= What to work on =
Within the listing below, locate all lines containing the word "page". Copy each one.

= Excerpted data =
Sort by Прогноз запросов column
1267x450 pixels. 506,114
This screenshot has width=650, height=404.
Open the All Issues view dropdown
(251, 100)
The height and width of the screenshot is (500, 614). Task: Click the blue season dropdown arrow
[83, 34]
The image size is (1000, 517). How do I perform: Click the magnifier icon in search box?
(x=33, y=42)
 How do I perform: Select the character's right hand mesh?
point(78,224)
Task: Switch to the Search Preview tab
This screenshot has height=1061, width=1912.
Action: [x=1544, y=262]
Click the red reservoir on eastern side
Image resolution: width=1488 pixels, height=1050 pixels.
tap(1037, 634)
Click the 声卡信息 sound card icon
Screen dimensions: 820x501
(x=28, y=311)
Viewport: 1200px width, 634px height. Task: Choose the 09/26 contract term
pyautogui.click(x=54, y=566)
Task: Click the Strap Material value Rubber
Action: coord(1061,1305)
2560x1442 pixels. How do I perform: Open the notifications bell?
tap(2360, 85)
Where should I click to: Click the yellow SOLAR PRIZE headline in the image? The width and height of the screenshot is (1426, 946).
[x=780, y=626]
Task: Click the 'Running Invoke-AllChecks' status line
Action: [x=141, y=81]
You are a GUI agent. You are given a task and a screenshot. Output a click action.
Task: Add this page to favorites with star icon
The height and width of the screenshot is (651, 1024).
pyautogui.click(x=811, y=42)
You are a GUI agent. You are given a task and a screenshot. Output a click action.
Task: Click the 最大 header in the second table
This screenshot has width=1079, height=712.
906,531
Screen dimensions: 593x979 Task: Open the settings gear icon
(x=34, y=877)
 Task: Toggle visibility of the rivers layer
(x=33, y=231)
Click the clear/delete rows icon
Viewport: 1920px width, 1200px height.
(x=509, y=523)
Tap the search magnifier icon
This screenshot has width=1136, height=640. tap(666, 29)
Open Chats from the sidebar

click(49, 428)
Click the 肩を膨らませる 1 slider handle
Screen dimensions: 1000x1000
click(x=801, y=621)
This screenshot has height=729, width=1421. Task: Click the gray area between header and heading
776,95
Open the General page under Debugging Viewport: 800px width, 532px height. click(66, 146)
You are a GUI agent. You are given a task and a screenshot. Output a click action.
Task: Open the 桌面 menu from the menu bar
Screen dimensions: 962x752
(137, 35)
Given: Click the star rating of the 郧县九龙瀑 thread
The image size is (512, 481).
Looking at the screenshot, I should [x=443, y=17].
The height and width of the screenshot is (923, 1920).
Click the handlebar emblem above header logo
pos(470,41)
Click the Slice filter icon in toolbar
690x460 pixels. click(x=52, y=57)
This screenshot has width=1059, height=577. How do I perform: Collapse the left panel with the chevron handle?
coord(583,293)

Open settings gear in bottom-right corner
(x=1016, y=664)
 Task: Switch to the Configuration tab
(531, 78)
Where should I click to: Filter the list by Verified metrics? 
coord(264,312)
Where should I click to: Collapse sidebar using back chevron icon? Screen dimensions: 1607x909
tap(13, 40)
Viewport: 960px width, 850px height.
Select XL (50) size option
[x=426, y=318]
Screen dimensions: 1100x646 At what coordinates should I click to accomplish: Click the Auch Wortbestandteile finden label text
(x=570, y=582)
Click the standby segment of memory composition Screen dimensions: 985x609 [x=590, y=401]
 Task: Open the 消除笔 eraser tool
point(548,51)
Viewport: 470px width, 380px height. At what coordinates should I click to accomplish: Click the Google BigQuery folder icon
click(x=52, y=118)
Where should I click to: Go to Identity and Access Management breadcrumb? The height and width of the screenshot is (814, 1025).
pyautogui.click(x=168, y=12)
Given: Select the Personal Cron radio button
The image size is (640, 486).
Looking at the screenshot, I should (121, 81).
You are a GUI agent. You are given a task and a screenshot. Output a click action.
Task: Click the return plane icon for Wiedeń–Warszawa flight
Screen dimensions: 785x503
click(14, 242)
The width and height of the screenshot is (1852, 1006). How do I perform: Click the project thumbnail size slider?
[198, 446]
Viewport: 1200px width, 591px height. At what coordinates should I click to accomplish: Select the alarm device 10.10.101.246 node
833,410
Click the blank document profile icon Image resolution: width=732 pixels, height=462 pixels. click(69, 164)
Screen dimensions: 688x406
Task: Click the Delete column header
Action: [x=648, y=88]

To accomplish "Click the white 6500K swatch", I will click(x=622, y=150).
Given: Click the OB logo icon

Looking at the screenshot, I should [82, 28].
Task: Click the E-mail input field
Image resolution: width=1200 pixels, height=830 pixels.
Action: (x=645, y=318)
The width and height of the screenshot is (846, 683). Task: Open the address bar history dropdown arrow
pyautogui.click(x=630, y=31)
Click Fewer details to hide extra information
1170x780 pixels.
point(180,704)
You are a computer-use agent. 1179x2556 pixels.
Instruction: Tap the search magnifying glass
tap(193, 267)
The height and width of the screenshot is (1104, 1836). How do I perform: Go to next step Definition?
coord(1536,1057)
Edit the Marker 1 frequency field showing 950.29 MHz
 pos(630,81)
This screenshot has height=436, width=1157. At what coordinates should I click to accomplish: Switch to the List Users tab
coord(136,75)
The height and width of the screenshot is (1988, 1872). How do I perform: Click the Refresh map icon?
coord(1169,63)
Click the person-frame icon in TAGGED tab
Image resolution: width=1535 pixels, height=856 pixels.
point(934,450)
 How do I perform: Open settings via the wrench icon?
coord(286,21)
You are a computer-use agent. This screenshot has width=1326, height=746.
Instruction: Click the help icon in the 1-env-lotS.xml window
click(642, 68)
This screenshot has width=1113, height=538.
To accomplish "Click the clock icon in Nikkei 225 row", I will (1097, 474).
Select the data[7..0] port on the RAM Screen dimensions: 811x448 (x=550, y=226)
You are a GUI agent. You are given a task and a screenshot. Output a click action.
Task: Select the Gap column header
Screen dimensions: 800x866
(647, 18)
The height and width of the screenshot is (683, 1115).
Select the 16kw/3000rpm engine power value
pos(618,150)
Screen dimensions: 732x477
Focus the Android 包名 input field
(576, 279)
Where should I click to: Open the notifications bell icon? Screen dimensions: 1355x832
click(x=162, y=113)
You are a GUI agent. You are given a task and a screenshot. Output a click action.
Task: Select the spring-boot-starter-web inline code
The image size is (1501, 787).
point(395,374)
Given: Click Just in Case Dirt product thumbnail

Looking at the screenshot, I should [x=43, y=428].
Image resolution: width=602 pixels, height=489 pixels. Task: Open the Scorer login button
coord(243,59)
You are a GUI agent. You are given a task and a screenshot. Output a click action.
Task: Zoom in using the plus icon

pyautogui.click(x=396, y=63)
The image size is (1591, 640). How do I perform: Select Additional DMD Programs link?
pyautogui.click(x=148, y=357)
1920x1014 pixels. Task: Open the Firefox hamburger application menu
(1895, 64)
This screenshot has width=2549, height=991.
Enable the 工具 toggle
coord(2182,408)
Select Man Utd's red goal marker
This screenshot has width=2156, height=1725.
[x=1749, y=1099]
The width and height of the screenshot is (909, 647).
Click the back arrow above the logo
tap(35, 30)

= Result of the exercise =
Task: Add this page to favorites with star icon
Open the General page under Debugging Viewport: 800px width, 532px height. click(66, 146)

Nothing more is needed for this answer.